Condenando por "comprar" a una mujer con discapacidad mental y someterla
Durante dos meses, una mujer con discapacidad intelectual vivió bajo condiciones de servidumbre sexual y laboral, tras haber sido "comprada" por una familia de la comunidad gitana en San Juan.
La víctima, que había sido trasladada desde San Luis, logró escapar en un descuido de su captor mientras vendían hilos y medias en la vía pública. Su denuncia permitió desarticular una situación de extrema vulnerabilidad y violencia, que culminó con la condena de Roberto Espiro Mitar a nueve años de prisión y al pago de una indemnización de $4.000.000.

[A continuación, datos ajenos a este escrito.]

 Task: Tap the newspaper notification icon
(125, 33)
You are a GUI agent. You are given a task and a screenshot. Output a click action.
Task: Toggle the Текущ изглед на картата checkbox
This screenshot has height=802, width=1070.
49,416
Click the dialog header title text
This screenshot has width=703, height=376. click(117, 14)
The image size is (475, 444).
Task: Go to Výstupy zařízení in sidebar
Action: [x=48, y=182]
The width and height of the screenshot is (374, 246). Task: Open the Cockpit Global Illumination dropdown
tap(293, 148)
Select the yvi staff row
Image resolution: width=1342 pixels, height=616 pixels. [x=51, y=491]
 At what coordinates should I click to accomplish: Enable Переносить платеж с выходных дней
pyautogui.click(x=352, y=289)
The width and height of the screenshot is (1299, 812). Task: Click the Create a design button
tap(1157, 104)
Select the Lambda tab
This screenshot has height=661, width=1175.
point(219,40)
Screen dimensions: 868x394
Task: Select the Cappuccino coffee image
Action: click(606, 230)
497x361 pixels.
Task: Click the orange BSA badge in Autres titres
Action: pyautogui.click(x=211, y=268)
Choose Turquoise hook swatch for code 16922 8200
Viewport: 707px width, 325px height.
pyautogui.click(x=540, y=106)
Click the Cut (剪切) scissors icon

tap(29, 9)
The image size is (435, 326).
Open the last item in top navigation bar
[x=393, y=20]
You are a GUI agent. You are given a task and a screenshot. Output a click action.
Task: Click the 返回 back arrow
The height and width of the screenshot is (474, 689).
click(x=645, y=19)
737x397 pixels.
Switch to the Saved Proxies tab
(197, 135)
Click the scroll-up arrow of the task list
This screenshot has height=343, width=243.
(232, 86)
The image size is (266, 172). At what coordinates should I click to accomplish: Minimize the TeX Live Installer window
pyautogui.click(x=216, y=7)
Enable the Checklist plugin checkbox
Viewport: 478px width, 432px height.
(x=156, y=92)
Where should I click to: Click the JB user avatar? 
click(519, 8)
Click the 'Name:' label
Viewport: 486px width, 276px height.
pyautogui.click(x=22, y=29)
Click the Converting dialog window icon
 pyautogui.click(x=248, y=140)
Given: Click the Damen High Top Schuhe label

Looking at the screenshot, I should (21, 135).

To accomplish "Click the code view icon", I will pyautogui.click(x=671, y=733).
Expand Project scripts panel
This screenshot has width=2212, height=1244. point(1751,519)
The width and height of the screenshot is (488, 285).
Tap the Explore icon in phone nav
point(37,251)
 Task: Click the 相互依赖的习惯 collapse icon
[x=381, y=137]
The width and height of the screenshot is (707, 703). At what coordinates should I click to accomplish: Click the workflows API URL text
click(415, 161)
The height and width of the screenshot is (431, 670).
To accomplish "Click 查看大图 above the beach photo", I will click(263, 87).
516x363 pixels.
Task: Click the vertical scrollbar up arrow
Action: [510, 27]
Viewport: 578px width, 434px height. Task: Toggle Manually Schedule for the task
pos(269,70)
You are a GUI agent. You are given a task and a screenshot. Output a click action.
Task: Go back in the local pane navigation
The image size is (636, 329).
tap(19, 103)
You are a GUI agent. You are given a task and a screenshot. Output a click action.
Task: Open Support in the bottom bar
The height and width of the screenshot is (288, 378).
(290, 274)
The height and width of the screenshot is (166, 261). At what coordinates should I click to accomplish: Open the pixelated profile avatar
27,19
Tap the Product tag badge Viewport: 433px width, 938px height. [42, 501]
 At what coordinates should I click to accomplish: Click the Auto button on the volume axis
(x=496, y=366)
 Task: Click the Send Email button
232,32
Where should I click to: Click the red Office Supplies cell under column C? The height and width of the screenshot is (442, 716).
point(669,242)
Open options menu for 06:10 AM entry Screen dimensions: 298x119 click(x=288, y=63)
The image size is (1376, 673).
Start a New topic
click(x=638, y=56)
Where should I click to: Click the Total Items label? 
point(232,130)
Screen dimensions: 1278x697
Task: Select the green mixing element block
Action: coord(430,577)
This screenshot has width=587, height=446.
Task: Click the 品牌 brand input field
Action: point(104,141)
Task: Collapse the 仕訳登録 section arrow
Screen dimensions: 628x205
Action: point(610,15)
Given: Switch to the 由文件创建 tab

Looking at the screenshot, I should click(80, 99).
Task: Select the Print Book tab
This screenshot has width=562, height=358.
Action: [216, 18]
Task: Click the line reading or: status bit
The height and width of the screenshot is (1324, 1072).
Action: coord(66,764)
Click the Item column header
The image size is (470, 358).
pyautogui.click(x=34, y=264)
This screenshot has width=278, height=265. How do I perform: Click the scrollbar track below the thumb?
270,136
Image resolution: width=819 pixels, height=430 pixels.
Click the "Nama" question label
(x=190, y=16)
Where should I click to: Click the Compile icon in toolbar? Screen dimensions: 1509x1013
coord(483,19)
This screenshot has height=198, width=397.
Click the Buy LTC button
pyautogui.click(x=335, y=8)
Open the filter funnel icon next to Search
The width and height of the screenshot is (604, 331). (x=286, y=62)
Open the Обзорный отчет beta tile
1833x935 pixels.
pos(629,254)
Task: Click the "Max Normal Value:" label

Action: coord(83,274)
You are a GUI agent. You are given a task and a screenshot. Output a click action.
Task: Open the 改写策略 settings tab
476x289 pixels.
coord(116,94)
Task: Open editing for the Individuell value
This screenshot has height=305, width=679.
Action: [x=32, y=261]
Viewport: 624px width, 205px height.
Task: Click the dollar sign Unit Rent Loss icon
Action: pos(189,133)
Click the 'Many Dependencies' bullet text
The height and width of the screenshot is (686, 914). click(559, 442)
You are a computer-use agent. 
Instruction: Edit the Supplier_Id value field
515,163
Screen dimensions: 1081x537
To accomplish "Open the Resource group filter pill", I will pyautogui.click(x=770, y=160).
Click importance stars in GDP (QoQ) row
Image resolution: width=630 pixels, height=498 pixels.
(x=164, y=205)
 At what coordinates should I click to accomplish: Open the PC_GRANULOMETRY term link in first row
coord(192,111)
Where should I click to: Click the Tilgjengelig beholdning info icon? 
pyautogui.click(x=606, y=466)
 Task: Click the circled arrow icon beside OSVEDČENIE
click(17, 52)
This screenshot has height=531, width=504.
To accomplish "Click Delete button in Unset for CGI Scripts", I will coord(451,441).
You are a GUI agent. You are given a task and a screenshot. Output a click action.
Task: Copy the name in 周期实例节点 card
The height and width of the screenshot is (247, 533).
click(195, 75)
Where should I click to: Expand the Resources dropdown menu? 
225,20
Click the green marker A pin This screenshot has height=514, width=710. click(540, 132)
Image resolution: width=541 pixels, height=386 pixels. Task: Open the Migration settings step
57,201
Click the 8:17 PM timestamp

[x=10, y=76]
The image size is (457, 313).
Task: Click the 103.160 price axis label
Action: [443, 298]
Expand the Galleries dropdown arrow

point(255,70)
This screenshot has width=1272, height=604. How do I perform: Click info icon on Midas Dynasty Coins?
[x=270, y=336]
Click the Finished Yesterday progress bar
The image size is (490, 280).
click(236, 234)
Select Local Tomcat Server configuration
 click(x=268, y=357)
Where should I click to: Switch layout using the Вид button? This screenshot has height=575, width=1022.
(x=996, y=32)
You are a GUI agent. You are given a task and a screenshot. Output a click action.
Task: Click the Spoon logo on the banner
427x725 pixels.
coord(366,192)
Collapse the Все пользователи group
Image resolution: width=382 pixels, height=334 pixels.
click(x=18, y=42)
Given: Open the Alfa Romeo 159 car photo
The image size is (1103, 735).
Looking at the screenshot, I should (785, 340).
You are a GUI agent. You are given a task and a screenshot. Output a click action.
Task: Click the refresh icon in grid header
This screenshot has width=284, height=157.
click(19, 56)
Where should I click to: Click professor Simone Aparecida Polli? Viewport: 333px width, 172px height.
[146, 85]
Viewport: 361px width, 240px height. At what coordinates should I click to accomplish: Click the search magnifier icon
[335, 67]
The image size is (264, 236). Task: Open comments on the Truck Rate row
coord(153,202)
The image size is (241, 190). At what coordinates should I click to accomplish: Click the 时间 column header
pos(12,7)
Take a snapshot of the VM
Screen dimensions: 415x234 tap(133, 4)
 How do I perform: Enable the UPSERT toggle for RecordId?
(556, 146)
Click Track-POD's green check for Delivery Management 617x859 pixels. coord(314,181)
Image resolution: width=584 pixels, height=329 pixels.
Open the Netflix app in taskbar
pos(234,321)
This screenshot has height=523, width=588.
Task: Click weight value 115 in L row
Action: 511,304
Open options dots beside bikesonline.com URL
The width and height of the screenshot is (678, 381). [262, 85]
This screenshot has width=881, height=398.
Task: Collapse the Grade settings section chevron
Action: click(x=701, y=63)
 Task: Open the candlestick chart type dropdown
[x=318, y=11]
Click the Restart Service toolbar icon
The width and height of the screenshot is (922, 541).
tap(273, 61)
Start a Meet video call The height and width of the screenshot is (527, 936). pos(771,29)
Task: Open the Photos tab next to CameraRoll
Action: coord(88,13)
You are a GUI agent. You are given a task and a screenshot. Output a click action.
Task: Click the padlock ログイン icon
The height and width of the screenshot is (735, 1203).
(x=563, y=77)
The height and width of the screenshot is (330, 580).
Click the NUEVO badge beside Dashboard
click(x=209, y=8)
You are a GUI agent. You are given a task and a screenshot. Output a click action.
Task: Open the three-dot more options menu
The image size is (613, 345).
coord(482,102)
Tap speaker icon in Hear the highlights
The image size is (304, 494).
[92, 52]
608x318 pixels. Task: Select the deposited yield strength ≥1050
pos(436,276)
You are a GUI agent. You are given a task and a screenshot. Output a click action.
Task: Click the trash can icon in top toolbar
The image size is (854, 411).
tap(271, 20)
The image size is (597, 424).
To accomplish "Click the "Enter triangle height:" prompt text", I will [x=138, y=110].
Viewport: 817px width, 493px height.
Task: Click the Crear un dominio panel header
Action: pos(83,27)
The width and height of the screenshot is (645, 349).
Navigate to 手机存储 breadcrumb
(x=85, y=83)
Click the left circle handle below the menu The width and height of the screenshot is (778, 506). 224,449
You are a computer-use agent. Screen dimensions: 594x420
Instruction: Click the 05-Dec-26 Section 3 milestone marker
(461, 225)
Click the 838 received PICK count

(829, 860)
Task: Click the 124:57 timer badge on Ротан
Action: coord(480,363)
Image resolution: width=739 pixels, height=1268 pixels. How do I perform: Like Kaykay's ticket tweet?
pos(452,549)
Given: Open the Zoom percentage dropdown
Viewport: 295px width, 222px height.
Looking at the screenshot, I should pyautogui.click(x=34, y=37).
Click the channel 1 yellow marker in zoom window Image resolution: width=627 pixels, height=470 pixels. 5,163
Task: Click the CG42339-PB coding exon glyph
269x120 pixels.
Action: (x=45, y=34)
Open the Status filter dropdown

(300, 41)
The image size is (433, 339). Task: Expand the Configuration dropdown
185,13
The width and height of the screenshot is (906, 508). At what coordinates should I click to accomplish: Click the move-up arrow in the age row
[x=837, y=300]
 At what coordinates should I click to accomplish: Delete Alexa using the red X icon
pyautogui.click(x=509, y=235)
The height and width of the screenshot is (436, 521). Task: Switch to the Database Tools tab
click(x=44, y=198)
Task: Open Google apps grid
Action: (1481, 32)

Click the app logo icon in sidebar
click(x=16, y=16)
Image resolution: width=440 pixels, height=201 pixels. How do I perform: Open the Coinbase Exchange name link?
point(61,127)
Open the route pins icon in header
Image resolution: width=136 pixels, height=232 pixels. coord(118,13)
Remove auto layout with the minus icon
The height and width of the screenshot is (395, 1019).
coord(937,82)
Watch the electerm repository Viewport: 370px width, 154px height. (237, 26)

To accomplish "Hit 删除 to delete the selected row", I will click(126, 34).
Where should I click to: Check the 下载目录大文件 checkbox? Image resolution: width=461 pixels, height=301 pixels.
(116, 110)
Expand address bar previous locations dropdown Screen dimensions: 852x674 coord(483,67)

El caso, que conmocionó a la provincia cuyana, expuso una trama de abuso sistemático, coerción física y psicológica, y explotación en múltiples niveles. Según el relato de la víctima y de testigos, la mujer fue entregada a la familia del acusado a cambio de una suma de dinero no determinada, en lo que el tribunal calificó como una "compra" para convertirla en pareja forzada de Mitar. Desde entonces, fue obligada a realizar tareas domésticas, vender productos en la calle y mantener relaciones sexuales contra su voluntad.
El Tribunal Oral Federal de San Juan dictó sentencia tras un proceso judicial que incluyó múltiples declaraciones en Cámara Gesell y una investigación que reveló intentos de encubrimiento por parte del entorno del acusado.